AN ACT Relating to reporting and analysis of medical malpractice related information; adding a new section to chapter 7.70 RCW; adding a new chapter to Title 48 RCW; and prescribing penalties.
BE IT ENACTED BY THE LEGISLATURE OF THE STATE OF WASHINGTON:
NEW SECTION. Sec. 1 The definitions in this section apply
throughout this chapter unless the context clearly requires otherwise.
(1) "Claim" means a demand for payment of a loss caused by medical
malpractice.
(a) Two or more claims arising out of a single injury or incident
of medical malpractice is one claim.
(b) A series of related incidents of medical malpractice is one
claim.
(2) "Claimant" means a person filing a claim against a health care
provider or health care facility.
(3) "Commissioner" means the insurance commissioner.
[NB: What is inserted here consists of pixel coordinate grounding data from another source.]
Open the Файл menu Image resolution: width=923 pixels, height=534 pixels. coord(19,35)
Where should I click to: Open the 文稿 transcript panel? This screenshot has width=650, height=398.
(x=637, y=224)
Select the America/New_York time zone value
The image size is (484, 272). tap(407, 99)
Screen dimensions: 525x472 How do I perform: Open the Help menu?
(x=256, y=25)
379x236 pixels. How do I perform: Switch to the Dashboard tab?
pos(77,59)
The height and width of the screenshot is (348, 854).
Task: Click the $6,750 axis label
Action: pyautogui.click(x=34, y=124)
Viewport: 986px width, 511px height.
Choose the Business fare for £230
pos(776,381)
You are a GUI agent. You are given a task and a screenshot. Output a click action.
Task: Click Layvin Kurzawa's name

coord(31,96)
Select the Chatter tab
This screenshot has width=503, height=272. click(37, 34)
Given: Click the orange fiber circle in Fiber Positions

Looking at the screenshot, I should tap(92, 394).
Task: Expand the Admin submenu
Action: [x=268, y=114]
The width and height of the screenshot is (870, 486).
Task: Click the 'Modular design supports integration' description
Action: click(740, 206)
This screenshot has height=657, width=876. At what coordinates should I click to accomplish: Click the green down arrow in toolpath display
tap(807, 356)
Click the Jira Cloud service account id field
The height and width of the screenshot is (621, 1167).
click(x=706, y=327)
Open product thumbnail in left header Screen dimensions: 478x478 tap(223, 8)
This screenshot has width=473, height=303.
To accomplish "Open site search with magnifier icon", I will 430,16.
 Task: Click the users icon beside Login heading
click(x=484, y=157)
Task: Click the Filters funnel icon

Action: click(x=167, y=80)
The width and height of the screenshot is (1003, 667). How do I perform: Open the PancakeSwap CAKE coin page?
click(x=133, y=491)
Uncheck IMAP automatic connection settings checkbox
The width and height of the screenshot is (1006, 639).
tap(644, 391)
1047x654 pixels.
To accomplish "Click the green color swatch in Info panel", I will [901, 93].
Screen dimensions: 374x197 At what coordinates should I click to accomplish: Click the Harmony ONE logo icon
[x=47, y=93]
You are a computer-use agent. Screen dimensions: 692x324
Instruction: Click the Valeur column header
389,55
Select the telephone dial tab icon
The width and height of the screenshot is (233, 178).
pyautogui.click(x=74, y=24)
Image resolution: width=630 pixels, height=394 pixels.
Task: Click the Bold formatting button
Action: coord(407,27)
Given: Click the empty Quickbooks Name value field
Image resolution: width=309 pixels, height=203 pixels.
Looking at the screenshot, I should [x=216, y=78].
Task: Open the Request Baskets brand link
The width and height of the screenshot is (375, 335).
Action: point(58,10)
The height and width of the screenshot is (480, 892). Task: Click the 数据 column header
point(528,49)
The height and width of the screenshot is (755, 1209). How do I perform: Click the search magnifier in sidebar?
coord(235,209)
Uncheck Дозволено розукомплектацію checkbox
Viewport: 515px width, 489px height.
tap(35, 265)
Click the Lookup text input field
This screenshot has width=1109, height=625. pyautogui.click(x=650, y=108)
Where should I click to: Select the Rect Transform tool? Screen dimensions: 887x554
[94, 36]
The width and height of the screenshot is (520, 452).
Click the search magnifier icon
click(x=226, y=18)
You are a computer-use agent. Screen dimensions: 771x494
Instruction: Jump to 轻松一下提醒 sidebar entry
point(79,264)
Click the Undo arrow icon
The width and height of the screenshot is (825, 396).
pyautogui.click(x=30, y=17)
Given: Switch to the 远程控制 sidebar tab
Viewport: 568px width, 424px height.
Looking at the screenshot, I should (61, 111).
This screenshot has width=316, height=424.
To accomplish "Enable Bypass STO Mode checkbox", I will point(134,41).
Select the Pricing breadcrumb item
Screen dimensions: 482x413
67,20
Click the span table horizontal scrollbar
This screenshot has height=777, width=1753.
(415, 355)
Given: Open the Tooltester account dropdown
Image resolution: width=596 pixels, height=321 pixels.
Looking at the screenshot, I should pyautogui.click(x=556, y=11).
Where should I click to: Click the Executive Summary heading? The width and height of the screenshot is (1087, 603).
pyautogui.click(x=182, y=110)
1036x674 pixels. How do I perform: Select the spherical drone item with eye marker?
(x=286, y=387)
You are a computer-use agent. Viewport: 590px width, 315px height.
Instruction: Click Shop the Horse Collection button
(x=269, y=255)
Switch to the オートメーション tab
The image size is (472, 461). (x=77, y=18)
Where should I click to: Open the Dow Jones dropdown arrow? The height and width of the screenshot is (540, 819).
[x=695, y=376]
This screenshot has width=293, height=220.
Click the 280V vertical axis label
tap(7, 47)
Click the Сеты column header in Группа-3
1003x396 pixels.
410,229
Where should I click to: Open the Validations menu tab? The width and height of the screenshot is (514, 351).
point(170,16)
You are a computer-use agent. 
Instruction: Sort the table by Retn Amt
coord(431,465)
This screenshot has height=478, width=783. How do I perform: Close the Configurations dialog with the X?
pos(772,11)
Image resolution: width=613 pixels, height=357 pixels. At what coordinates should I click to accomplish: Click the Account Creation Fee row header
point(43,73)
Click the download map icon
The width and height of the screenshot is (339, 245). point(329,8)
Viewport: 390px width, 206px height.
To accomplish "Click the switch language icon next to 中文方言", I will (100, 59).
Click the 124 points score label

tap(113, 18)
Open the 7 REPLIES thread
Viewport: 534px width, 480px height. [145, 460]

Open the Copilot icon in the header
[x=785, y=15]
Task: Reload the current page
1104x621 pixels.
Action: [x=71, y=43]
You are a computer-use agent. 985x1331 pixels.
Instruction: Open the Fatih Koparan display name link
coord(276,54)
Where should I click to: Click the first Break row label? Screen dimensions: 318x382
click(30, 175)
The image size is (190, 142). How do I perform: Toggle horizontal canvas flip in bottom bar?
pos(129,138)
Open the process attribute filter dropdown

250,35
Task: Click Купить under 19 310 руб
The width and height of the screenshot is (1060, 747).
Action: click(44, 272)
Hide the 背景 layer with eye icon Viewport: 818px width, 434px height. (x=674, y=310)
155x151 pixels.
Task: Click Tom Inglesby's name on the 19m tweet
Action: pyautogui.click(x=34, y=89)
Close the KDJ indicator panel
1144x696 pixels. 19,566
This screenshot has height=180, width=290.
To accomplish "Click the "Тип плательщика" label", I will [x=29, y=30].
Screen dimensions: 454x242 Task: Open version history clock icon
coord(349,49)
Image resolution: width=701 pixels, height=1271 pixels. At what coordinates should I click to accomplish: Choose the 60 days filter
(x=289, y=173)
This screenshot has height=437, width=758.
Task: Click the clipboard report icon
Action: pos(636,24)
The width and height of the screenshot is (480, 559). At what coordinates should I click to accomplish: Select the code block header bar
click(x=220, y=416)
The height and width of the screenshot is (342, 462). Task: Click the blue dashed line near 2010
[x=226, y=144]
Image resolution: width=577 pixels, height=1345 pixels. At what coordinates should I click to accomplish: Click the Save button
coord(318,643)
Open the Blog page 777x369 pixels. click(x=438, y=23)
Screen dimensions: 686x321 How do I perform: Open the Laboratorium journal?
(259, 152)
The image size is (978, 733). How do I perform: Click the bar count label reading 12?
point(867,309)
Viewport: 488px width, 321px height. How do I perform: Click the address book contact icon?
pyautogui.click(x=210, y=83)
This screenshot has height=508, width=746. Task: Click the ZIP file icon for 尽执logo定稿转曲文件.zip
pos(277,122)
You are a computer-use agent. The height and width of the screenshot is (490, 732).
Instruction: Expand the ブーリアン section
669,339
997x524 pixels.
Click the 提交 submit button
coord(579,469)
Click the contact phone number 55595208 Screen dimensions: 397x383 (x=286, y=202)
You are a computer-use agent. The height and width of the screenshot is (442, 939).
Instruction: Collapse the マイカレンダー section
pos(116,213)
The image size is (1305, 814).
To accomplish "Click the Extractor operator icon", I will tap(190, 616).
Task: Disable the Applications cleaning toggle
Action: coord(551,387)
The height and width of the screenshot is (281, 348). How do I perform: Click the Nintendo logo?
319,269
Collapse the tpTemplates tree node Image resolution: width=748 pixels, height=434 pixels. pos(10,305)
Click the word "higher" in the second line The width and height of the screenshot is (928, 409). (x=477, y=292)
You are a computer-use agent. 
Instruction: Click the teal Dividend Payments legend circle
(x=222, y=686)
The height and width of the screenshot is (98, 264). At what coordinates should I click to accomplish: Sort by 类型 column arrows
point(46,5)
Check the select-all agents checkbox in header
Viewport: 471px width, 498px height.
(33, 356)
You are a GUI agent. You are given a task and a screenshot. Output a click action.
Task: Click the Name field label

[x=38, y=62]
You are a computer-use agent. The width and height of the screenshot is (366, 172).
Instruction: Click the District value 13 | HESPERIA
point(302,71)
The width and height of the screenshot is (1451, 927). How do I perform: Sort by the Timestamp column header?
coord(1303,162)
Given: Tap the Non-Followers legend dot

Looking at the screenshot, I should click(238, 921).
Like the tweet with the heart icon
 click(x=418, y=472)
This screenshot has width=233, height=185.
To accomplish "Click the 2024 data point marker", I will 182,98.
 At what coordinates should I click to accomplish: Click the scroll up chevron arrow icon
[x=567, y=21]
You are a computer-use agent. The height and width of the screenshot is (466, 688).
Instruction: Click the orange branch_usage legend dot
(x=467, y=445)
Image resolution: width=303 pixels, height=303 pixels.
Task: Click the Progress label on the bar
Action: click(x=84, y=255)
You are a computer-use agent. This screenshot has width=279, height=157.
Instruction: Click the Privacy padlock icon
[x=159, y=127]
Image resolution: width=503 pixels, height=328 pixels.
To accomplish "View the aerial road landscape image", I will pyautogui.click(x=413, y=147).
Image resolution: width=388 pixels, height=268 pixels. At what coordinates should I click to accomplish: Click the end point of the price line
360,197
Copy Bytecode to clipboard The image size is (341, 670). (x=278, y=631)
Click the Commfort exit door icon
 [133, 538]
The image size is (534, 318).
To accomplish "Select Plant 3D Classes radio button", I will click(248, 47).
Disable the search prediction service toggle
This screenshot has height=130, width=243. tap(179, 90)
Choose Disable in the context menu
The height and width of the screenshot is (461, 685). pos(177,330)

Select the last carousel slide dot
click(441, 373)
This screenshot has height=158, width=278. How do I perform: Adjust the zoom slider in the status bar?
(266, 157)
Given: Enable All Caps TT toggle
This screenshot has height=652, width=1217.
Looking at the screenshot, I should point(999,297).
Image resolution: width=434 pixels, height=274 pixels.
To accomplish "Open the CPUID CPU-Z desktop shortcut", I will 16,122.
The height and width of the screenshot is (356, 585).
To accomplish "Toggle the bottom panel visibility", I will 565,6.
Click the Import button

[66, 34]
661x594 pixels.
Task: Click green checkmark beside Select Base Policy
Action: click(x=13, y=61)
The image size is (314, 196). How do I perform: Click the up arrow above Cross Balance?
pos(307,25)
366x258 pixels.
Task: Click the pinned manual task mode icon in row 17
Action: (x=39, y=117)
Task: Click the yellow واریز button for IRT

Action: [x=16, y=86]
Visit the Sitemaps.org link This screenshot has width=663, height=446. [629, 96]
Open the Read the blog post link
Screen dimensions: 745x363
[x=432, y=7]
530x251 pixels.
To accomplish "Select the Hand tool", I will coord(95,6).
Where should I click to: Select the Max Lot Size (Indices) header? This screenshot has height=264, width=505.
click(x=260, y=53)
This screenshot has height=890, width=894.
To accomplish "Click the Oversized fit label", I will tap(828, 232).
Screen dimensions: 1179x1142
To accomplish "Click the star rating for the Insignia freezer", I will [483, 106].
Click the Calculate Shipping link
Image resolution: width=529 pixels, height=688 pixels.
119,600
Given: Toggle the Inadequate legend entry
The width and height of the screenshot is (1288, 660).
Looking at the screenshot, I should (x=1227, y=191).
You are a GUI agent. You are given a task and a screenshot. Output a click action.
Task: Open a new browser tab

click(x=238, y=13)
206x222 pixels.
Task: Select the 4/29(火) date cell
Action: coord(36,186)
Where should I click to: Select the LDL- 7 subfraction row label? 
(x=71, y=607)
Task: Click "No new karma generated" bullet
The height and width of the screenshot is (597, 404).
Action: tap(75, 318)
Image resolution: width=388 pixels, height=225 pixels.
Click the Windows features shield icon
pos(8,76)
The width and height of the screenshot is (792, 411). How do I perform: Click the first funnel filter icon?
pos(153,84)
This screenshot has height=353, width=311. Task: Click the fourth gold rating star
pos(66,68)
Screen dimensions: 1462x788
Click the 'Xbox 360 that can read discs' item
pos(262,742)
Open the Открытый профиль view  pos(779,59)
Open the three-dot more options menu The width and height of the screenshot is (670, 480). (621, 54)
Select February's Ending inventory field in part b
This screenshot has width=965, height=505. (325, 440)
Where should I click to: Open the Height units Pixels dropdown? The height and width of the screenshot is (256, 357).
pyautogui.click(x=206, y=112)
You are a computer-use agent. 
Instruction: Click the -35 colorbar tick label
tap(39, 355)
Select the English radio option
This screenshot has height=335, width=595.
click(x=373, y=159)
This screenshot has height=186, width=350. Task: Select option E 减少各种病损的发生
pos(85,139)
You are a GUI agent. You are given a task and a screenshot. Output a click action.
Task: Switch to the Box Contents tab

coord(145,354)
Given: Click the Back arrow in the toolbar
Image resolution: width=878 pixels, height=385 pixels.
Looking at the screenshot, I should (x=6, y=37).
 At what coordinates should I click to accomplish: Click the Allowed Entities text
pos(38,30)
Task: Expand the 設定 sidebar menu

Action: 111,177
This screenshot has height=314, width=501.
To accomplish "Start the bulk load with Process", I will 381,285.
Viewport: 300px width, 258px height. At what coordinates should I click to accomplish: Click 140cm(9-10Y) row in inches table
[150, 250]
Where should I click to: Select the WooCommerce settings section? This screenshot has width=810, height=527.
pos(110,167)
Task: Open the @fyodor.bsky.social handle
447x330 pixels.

(4) "Health care facility" or "facility" means a clinic, diagnostic
center, hospital, laboratory, mental health center, nursing home,
office, surgical facility, treatment facility, or similar place where
a health care provider provides health care to patients.
(5) "Health care provider" or "provider" means a health care
provider as defined in RCW 48.43.005.
(6) "Insuring entity" means:
(a) An insurer;
(b) A joint underwriting association;
(c) A risk retention group; or
(d) An unauthorized insurer that provides surplus lines coverage.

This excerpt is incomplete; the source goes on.